Let's imagine an even bigger school, say 1,000,000 students, to avoid messy decimals when calculating groups for two tests.

1. **Students who actually have the disease:** 4% of 1,000,000 = **40,000 students**.
2. **Students who do NOT have the disease:** 96% of 1,000,000 = **960,000 students**.

**Now, let's see what happens with TWO positive tests for each group:**

**Group 1: The 40,000 students who HAVE the disease**
* Chance of 1st test positive: 95% (0.95)
* Chance of 2nd test positive: 95% (0.95)
* Chance of BOTH positive = 0.95 * 0.95 = 0.9025 (90.25%)
* Number of students who have the disease AND both tests positive: 0.9025 * 40,000 = **36,100 students**.
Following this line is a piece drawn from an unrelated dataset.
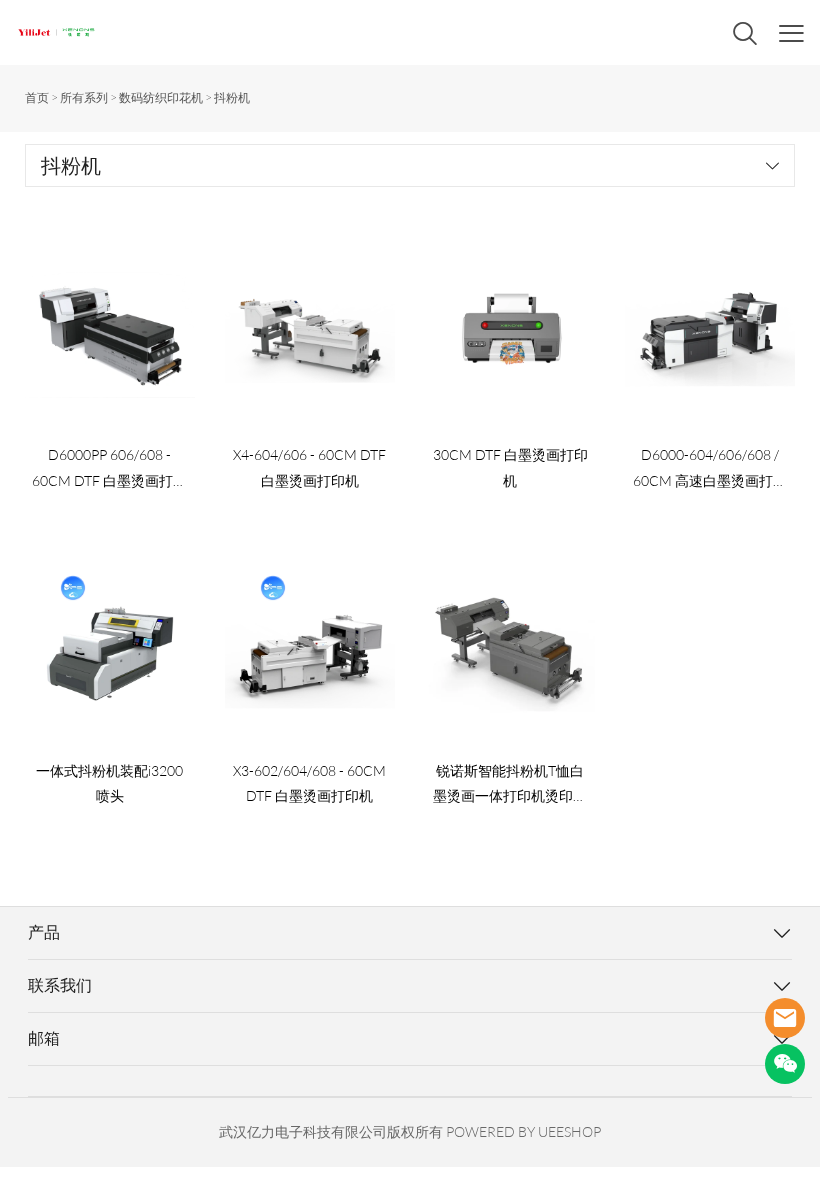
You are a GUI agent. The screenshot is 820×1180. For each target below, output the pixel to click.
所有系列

**Group 2: The 960,000 students who do NOT have the disease**
* Chance of 1st test positive (false alarm): 4% (0.04)
* Chance of 2nd test positive (false alarm): 4% (0.04)
* Chance of BOTH positive = 0.04 * 0.04 = 0.0016 (0.16%)
* Number of students who do NOT have the disease AND both tests positive: 0.0016 * 960,000 = **1,536 students**.

**Now, let's answer the question:**

1. **Count all the people who got TWO POSITIVE test results:**
* From Group 1 (had disease): 36,100 students
* From Group 2 (didn't have disease): 1,536 students
* Total students with two positive tests = 36,100 + 1,536 = **37,636 students**.

2. **Out of those 37,636 students who tested positive twice, how many *actually* have the disease?**
* Only the 36,100 students from Group 1 actually have the disease.

3. **Calculate the probability:**
* Probability = (Students who have disease AND both tests positive) / (Total students who got two positive tests)
* Probability = 36,100 / 37,636
* 36,100 / 37,636 is about 0.95992...
* So, the probability is about **0.9600** (or 96.00%).

It's amazing how much higher the probability gets with a second positive test!